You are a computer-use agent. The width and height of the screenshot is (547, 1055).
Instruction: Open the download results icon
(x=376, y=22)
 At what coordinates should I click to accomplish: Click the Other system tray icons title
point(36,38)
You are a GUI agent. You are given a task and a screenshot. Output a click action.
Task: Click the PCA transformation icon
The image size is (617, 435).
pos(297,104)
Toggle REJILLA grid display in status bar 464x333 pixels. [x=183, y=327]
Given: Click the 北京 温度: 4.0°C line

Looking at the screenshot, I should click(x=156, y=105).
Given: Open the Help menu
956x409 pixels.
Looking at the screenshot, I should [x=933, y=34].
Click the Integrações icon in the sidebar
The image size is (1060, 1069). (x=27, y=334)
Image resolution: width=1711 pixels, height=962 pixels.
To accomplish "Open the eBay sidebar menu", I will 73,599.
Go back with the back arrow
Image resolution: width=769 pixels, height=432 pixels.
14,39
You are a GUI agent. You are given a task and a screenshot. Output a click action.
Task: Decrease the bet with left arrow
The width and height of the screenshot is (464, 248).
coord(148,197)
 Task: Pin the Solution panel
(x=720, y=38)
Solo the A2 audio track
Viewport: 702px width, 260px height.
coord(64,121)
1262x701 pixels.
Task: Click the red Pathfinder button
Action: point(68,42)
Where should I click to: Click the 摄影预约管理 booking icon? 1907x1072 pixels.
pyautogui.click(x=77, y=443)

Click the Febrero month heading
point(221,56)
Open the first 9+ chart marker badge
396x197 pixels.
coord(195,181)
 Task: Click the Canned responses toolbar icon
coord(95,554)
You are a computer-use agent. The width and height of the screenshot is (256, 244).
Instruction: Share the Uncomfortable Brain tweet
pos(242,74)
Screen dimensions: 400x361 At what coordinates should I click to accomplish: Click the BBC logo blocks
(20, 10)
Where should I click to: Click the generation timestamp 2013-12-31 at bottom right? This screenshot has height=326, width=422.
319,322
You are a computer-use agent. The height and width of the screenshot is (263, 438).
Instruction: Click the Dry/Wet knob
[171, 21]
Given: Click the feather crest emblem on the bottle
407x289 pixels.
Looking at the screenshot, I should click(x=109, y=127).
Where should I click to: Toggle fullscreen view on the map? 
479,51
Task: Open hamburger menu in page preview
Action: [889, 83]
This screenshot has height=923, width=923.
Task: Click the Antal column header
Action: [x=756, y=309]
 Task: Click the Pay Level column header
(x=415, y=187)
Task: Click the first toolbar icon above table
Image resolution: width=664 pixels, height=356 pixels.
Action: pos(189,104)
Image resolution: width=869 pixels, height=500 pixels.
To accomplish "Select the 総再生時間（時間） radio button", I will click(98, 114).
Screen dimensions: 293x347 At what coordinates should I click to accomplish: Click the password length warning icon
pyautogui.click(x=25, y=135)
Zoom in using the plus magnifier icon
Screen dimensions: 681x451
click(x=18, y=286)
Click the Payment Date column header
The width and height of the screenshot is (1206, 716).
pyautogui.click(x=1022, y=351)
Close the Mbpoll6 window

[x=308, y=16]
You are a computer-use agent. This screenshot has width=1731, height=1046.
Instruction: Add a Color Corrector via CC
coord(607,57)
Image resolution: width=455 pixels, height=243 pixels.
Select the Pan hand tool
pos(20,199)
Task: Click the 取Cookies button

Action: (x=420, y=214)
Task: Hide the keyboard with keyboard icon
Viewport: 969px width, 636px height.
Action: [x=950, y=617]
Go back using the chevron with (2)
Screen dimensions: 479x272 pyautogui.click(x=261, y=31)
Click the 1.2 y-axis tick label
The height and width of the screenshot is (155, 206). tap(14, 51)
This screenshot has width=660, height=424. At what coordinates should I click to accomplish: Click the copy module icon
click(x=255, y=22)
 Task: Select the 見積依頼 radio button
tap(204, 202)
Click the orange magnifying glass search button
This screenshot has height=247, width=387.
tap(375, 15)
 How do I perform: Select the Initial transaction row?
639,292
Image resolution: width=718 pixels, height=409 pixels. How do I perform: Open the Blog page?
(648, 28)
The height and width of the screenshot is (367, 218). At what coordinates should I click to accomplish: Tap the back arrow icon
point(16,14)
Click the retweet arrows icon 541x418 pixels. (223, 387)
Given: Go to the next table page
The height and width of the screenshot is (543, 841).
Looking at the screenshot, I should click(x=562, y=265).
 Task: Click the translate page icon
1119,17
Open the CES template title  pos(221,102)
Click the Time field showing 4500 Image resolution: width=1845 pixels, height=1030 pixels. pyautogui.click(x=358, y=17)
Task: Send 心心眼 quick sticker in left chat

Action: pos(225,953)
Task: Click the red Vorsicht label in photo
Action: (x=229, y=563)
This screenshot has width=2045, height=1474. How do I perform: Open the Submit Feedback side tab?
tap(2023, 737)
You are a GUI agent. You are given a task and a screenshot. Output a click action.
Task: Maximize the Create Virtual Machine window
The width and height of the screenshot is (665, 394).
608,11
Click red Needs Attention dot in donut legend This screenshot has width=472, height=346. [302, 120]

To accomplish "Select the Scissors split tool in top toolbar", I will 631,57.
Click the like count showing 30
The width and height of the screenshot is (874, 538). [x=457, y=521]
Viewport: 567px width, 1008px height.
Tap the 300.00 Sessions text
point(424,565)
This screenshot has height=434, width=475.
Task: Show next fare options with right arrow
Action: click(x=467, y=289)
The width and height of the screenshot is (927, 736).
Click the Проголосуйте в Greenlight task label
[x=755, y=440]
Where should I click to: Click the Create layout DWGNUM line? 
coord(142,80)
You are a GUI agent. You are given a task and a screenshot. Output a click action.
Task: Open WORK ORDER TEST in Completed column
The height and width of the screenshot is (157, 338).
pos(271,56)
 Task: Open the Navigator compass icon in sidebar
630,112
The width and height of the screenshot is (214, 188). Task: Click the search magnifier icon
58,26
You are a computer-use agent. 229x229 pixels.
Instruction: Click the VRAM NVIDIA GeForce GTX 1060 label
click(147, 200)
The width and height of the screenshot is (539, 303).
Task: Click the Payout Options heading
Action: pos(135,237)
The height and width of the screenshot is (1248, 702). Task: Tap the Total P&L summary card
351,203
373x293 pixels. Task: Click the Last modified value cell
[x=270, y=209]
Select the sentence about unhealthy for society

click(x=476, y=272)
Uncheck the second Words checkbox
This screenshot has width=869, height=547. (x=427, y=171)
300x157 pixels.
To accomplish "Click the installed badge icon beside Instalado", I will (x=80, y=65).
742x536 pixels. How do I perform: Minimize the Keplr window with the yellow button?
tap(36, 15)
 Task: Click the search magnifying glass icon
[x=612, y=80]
_ _ _ _
*WHAT NEEDS TO BE DONE*
Please rewrite every line of the material above as a JSON list of strings, one string per line, leaving out any blank lines.

*THE REPLY*
[
  "You are a computer-use agent. The width and height of the screenshot is (547, 1055).",
  "Instruction: Open the download results icon",
  "(x=376, y=22)",
  " At what coordinates should I click to accomplish: Click the Other system tray icons title",
  "point(36,38)",
  "You are a GUI agent. You are given a task and a screenshot. Output a click action.",
  "Task: Click the PCA transformation icon",
  "The image size is (617, 435).",
  "pos(297,104)",
  "Toggle REJILLA grid display in status bar 464x333 pixels. [x=183, y=327]",
  "Given: Click the 北京 温度: 4.0°C line",
  "Looking at the screenshot, I should click(x=156, y=105).",
  "Given: Open the Help menu",
  "956x409 pixels.",
  "Looking at the screenshot, I should [x=933, y=34].",
  "Click the Integrações icon in the sidebar",
  "The image size is (1060, 1069). (x=27, y=334)",
  "Image resolution: width=1711 pixels, height=962 pixels.",
  "To accomplish \"Open the eBay sidebar menu\", I will 73,599.",
  "Go back with the back arrow",
  "Image resolution: width=769 pixels, height=432 pixels.",
  "14,39",
  "You are a GUI agent. You are given a task and a screenshot. Output a click action.",
  "Task: Decrease the bet with left arrow",
  "The width and height of the screenshot is (464, 248).",
  "coord(148,197)",
  " Task: Pin the Solution panel",
  "(x=720, y=38)",
  "Solo the A2 audio track",
  "Viewport: 702px width, 260px height.",
  "coord(64,121)",
  "1262x701 pixels.",
  "Task: Click the red Pathfinder button",
  "Action: point(68,42)",
  "Where should I click to: Click the 摄影预约管理 booking icon? 1907x1072 pixels.",
  "pyautogui.click(x=77, y=443)",
  "Click the Febrero month heading",
  "point(221,56)",
  "Open the first 9+ chart marker badge",
  "396x197 pixels.",
  "coord(195,181)",
  " Task: Click the Canned responses toolbar icon",
  "coord(95,554)",
  "You are a computer-use agent. The width and height of the screenshot is (256, 244).",
  "Instruction: Share the Uncomfortable Brain tweet",
  "pos(242,74)",
  "Screen dimensions: 400x361 At what coordinates should I click to accomplish: Click the BBC logo blocks",
  "(20, 10)",
  "Where should I click to: Click the generation timestamp 2013-12-31 at bottom right? This screenshot has height=326, width=422.",
  "319,322",
  "You are a computer-use agent. The height and width of the screenshot is (263, 438).",
  "Instruction: Click the Dry/Wet knob",
  "[171, 21]",
  "Given: Click the feather crest emblem on the bottle",
  "407x289 pixels.",
  "Looking at the screenshot, I should click(x=109, y=127).",
  "Where should I click to: Toggle fullscreen view on the map? ",
  "479,51",
  "Task: Open hamburger menu in page preview",
  "Action: [889, 83]",
  "This screenshot has height=923, width=923.",
  "Task: Click the Antal column header",
  "Action: [x=756, y=309]",
  " Task: Click the Pay Level column header",
  "(x=415, y=187)",
  "Task: Click the first toolbar icon above table",
  "Image resolution: width=664 pixels, height=356 pixels.",
  "Action: pos(189,104)",
  "Image resolution: width=869 pixels, height=500 pixels.",
  "To accomplish \"Select the 総再生時間（時間） radio button\", I will click(98, 114).",
  "Screen dimensions: 293x347 At what coordinates should I click to accomplish: Click the password length warning icon",
  "pyautogui.click(x=25, y=135)",
  "Zoom in using the plus magnifier icon",
  "Screen dimensions: 681x451",
  "click(x=18, y=286)",
  "Click the Payment Date column header",
  "The width and height of the screenshot is (1206, 716).",
  "pyautogui.click(x=1022, y=351)",
  "Close the Mbpoll6 window",
  "[x=308, y=16]",
  "You are a computer-use agent. This screenshot has width=1731, height=1046.",
  "Instruction: Add a Color Corrector via CC",
  "coord(607,57)",
  "Image resolution: width=455 pixels, height=243 pixels.",
  "Select the Pan hand tool",
  "pos(20,199)",
  "Task: Click the 取Cookies button",
  "Action: (x=420, y=214)",
  "Task: Hide the keyboard with keyboard icon",
  "Viewport: 969px width, 636px height.",
  "Action: [x=950, y=617]",
  "Go back using the chevron with (2)",
  "Screen dimensions: 479x272 pyautogui.click(x=261, y=31)",
  "Click the 1.2 y-axis tick label",
  "The height and width of the screenshot is (155, 206). tap(14, 51)",
  "This screenshot has width=660, height=424. At what coordinates should I click to accomplish: Click the copy module icon",
  "click(x=255, y=22)",
  " Task: Select the 見積依頼 radio button",
  "tap(204, 202)",
  "Click the orange magnifying glass search button",
  "This screenshot has height=247, width=387.",
  "tap(375, 15)",
  " How do I perform: Select the Initial transaction row?",
  "639,292",
  "Image resolution: width=718 pixels, height=409 pixels. How do I perform: Open the Blog page?",
  "(648, 28)",
  "The height and width of the screenshot is (367, 218). At what coordinates should I click to accomplish: Tap the back arrow icon",
  "point(16,14)",
  "Click the retweet arrows icon 541x418 pixels. (223, 387)",
  "Given: Go to the next table page",
  "The height and width of the screenshot is (543, 841).",
  "Looking at the screenshot, I should click(x=562, y=265).",
  " Task: Click the translate page icon",
  "1119,17",
  "Open the CES template title  pos(221,102)",
  "Click the Time field showing 4500 Image resolution: width=1845 pixels, height=1030 pixels. pyautogui.click(x=358, y=17)",
  "Task: Send 心心眼 quick sticker in left chat",
  "Action: pos(225,953)",
  "Task: Click the red Vorsicht label in photo",
  "Action: (x=229, y=563)",
  "This screenshot has width=2045, height=1474. How do I perform: Open the Submit Feedback side tab?",
  "tap(2023, 737)",
  "You are a GUI agent. You are given a task and a screenshot. Output a click action.",
  "Task: Maximize the Create Virtual Machine window",
  "The width and height of the screenshot is (665, 394).",
  "608,11",
  "Click red Needs Attention dot in donut legend This screenshot has width=472, height=346. [302, 120]",
  "To accomplish \"Select the Scissors split tool in top toolbar\", I will 631,57.",
  "Click the like count showing 30",
  "The width and height of the screenshot is (874, 538). [x=457, y=521]",
  "Viewport: 567px width, 1008px height.",
  "Tap the 300.00 Sessions text",
  "point(424,565)",
  "This screenshot has height=434, width=475.",
  "Task: Show next fare options with right arrow",
  "Action: click(x=467, y=289)",
  "The width and height of the screenshot is (927, 736).",
  "Click the Проголосуйте в Greenlight task label",
  "[x=755, y=440]",
  "Where should I click to: Click the Create layout DWGNUM line? ",
  "coord(142,80)",
  "You are a GUI agent. You are given a task and a screenshot. Output a click action.",
  "Task: Open WORK ORDER TEST in Completed column",
  "The height and width of the screenshot is (157, 338).",
  "pos(271,56)",
  " Task: Open the Navigator compass icon in sidebar",
  "630,112",
  "The width and height of the screenshot is (214, 188). Task: Click the search magnifier icon",
  "58,26",
  "You are a computer-use agent. 229x229 pixels.",
  "Instruction: Click the VRAM NVIDIA GeForce GTX 1060 label",
  "click(147, 200)",
  "The width and height of the screenshot is (539, 303).",
  "Task: Click the Payout Options heading",
  "Action: pos(135,237)",
  "The height and width of the screenshot is (1248, 702). Task: Tap the Total P&L summary card",
  "351,203",
  "373x293 pixels. Task: Click the Last modified value cell",
  "[x=270, y=209]",
  "Select the sentence about unhealthy for society",
  "click(x=476, y=272)",
  "Uncheck the second Words checkbox",
  "This screenshot has width=869, height=547. (x=427, y=171)",
  "300x157 pixels.",
  "To accomplish \"Click the installed badge icon beside Instalado\", I will (x=80, y=65).",
  "742x536 pixels. How do I perform: Minimize the Keplr window with the yellow button?",
  "tap(36, 15)",
  " Task: Click the search magnifying glass icon",
  "[x=612, y=80]"
]